= WORK INSTRUCTIONS =
Every line of the records below from the line with "The height and width of the screenshot is (498, 1024)." up to and including the line with "Given: Click the green" must be reproduced exactly, and no line outside that range.

Stored data entries:
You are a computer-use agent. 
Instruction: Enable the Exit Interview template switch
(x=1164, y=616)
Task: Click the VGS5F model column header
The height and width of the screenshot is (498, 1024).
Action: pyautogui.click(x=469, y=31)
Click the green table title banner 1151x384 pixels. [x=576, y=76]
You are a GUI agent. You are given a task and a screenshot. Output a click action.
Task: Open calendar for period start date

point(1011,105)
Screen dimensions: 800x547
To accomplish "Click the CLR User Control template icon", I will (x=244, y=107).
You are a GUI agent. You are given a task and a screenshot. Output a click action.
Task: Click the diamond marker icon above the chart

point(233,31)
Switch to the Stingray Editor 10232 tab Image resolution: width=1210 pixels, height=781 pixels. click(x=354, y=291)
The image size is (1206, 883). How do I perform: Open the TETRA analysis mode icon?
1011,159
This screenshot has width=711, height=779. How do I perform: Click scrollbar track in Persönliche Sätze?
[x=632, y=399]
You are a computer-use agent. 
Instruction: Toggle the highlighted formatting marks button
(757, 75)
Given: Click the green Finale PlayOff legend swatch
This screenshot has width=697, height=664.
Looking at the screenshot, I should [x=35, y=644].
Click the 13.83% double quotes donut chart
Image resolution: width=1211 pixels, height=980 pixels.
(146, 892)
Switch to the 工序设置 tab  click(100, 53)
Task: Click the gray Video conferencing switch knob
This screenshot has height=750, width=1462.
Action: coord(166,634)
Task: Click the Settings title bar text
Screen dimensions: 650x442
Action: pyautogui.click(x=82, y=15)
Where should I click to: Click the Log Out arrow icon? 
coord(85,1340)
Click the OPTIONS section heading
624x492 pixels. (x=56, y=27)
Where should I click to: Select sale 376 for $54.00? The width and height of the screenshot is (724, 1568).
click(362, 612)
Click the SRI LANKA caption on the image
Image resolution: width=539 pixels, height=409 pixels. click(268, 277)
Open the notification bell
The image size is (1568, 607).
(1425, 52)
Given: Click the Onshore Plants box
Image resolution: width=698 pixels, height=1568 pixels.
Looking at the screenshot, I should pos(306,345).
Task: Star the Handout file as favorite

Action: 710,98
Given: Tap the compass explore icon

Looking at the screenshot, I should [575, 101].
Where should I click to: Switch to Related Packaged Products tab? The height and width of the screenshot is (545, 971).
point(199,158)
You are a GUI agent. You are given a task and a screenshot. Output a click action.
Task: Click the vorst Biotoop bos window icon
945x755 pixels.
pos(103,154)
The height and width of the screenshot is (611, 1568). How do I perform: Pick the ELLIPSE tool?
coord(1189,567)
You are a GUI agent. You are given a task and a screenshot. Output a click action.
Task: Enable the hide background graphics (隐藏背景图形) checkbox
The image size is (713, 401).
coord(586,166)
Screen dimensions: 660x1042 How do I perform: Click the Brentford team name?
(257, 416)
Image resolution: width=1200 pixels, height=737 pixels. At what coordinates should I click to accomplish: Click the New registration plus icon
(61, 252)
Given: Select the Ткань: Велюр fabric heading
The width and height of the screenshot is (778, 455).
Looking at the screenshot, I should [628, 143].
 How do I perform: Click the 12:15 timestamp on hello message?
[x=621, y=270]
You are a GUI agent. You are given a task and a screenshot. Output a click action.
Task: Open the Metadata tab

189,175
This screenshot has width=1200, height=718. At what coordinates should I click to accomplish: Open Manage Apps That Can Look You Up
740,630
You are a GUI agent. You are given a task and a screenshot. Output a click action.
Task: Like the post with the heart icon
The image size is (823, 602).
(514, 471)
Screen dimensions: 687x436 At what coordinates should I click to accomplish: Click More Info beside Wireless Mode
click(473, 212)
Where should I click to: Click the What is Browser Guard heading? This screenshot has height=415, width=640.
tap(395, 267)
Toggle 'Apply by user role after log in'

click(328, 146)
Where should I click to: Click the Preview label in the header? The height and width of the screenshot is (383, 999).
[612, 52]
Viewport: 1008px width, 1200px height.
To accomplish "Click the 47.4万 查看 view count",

= RESPONSE BOX =
The height and width of the screenshot is (498, 1024).
Action: pyautogui.click(x=469, y=31)
Click the green table title banner 1151x384 pixels. [x=576, y=76]
You are a GUI agent. You are given a task and a screenshot. Output a click action.
Task: Open calendar for period start date

point(1011,105)
Screen dimensions: 800x547
To accomplish "Click the CLR User Control template icon", I will (x=244, y=107).
You are a GUI agent. You are given a task and a screenshot. Output a click action.
Task: Click the diamond marker icon above the chart

point(233,31)
Switch to the Stingray Editor 10232 tab Image resolution: width=1210 pixels, height=781 pixels. click(x=354, y=291)
The image size is (1206, 883). How do I perform: Open the TETRA analysis mode icon?
1011,159
This screenshot has width=711, height=779. How do I perform: Click scrollbar track in Persönliche Sätze?
[x=632, y=399]
You are a computer-use agent. 
Instruction: Toggle the highlighted formatting marks button
(757, 75)
Given: Click the green Finale PlayOff legend swatch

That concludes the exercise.